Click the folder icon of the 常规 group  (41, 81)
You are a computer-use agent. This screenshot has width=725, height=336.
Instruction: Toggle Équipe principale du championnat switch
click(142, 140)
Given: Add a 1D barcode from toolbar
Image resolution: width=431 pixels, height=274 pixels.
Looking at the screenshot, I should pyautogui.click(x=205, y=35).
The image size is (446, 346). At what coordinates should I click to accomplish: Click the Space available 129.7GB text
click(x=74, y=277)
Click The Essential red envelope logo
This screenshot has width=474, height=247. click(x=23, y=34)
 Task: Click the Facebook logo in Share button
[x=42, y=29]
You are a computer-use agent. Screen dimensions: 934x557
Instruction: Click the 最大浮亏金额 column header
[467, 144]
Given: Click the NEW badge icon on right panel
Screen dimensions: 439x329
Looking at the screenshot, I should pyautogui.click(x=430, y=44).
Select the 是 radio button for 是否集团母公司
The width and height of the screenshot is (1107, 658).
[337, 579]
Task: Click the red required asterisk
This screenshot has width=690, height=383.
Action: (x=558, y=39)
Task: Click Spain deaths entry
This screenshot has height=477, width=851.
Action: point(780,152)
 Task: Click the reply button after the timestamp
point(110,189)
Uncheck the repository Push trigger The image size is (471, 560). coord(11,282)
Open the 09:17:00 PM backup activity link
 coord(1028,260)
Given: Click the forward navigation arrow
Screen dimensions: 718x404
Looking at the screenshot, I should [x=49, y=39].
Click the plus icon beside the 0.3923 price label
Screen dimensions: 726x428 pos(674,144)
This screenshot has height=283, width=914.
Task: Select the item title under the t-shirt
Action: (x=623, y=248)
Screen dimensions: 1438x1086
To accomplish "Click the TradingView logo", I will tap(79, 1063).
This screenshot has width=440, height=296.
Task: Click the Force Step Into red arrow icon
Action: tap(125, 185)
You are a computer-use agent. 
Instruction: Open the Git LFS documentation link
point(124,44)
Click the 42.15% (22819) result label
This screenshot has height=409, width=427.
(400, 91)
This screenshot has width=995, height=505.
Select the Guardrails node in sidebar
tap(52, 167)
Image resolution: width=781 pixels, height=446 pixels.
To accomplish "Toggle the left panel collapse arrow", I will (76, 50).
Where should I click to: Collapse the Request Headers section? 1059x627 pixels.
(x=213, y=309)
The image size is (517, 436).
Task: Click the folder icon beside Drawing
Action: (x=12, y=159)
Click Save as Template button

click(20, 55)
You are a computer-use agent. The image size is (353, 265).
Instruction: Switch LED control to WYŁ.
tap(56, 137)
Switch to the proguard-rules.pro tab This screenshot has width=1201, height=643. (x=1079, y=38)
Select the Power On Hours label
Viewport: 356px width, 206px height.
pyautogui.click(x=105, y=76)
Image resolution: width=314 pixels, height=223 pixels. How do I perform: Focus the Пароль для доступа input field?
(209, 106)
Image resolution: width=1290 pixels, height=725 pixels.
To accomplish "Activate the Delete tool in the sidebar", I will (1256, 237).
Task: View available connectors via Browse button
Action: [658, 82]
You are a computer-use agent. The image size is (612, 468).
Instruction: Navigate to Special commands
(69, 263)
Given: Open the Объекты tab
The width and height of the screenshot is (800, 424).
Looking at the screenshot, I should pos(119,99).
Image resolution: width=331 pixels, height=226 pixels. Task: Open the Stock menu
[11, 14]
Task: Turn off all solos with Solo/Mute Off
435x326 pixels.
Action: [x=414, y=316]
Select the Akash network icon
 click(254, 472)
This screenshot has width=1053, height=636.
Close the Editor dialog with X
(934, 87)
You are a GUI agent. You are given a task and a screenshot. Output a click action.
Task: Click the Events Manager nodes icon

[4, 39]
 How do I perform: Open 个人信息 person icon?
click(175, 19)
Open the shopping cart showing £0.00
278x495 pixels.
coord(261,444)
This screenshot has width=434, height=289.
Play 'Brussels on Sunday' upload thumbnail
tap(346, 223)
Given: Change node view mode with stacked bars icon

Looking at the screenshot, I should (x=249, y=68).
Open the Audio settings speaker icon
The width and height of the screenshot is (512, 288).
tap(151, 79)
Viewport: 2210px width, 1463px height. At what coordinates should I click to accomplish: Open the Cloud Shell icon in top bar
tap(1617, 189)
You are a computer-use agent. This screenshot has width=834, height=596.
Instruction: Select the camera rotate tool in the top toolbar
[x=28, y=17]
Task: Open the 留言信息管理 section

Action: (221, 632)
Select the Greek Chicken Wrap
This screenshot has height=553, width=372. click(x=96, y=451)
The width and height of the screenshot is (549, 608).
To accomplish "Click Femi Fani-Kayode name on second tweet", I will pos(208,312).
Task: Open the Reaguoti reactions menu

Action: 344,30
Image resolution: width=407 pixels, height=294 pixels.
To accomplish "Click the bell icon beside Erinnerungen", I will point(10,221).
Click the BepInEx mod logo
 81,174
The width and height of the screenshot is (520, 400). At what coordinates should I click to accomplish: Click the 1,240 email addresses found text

= = =

Reproduce all of the items above, substituting "desktop automation agent" for "computer-use agent" wherever it appears and keeping everything else the same.

Click the folder icon of the 常规 group  (41, 81)
You are a desktop automation agent. This screenshot has width=725, height=336.
Instruction: Toggle Équipe principale du championnat switch
click(142, 140)
Given: Add a 1D barcode from toolbar
Image resolution: width=431 pixels, height=274 pixels.
Looking at the screenshot, I should pyautogui.click(x=205, y=35).
The image size is (446, 346). At what coordinates should I click to accomplish: Click the Space available 129.7GB text
click(x=74, y=277)
Click The Essential red envelope logo
This screenshot has width=474, height=247. click(x=23, y=34)
 Task: Click the Facebook logo in Share button
[x=42, y=29]
You are a desktop automation agent. Screen dimensions: 934x557
Instruction: Click the 最大浮亏金额 column header
[467, 144]
Given: Click the NEW badge icon on right panel
Screen dimensions: 439x329
Looking at the screenshot, I should pyautogui.click(x=430, y=44).
Select the 是 radio button for 是否集团母公司
The width and height of the screenshot is (1107, 658).
[337, 579]
Task: Click the red required asterisk
This screenshot has width=690, height=383.
Action: (x=558, y=39)
Task: Click Spain deaths entry
This screenshot has height=477, width=851.
Action: point(780,152)
 Task: Click the reply button after the timestamp
point(110,189)
Uncheck the repository Push trigger The image size is (471, 560). coord(11,282)
Open the 09:17:00 PM backup activity link
 coord(1028,260)
Given: Click the forward navigation arrow
Screen dimensions: 718x404
Looking at the screenshot, I should [x=49, y=39].
Click the plus icon beside the 0.3923 price label
Screen dimensions: 726x428 pos(674,144)
This screenshot has height=283, width=914.
Task: Select the item title under the t-shirt
Action: (x=623, y=248)
Screen dimensions: 1438x1086
To accomplish "Click the TradingView logo", I will tap(79, 1063).
This screenshot has width=440, height=296.
Task: Click the Force Step Into red arrow icon
Action: tap(125, 185)
You are a desktop automation agent. 
Instruction: Open the Git LFS documentation link
point(124,44)
Click the 42.15% (22819) result label
This screenshot has height=409, width=427.
(400, 91)
This screenshot has width=995, height=505.
Select the Guardrails node in sidebar
tap(52, 167)
Image resolution: width=781 pixels, height=446 pixels.
To accomplish "Toggle the left panel collapse arrow", I will (76, 50).
Where should I click to: Collapse the Request Headers section? 1059x627 pixels.
(x=213, y=309)
The image size is (517, 436).
Task: Click the folder icon beside Drawing
Action: (x=12, y=159)
Click Save as Template button

click(20, 55)
You are a desktop automation agent. The image size is (353, 265).
Instruction: Switch LED control to WYŁ.
tap(56, 137)
Switch to the proguard-rules.pro tab This screenshot has width=1201, height=643. (x=1079, y=38)
Select the Power On Hours label
Viewport: 356px width, 206px height.
pyautogui.click(x=105, y=76)
Image resolution: width=314 pixels, height=223 pixels. How do I perform: Focus the Пароль для доступа input field?
(209, 106)
Image resolution: width=1290 pixels, height=725 pixels.
To accomplish "Activate the Delete tool in the sidebar", I will (1256, 237).
Task: View available connectors via Browse button
Action: [658, 82]
You are a desktop automation agent. The image size is (612, 468).
Instruction: Navigate to Special commands
(69, 263)
Given: Open the Объекты tab
The width and height of the screenshot is (800, 424).
Looking at the screenshot, I should pos(119,99).
Image resolution: width=331 pixels, height=226 pixels. Task: Open the Stock menu
[11, 14]
Task: Turn off all solos with Solo/Mute Off
435x326 pixels.
Action: [x=414, y=316]
Select the Akash network icon
 click(254, 472)
This screenshot has width=1053, height=636.
Close the Editor dialog with X
(934, 87)
You are a GUI agent. You are given a task and a screenshot. Output a click action.
Task: Click the Events Manager nodes icon

[4, 39]
 How do I perform: Open 个人信息 person icon?
click(175, 19)
Open the shopping cart showing £0.00
278x495 pixels.
coord(261,444)
This screenshot has width=434, height=289.
Play 'Brussels on Sunday' upload thumbnail
tap(346, 223)
Given: Change node view mode with stacked bars icon

Looking at the screenshot, I should (x=249, y=68).
Open the Audio settings speaker icon
The width and height of the screenshot is (512, 288).
tap(151, 79)
Viewport: 2210px width, 1463px height. At what coordinates should I click to accomplish: Open the Cloud Shell icon in top bar
tap(1617, 189)
You are a desktop automation agent. This screenshot has width=834, height=596.
Instruction: Select the camera rotate tool in the top toolbar
[x=28, y=17]
Task: Open the 留言信息管理 section

Action: (221, 632)
Select the Greek Chicken Wrap
This screenshot has height=553, width=372. click(x=96, y=451)
The width and height of the screenshot is (549, 608).
To accomplish "Click Femi Fani-Kayode name on second tweet", I will pos(208,312).
Task: Open the Reaguoti reactions menu

Action: 344,30
Image resolution: width=407 pixels, height=294 pixels.
To accomplish "Click the bell icon beside Erinnerungen", I will point(10,221).
Click the BepInEx mod logo
 81,174
The width and height of the screenshot is (520, 400). At what coordinates should I click to accomplish: Click the 1,240 email addresses found text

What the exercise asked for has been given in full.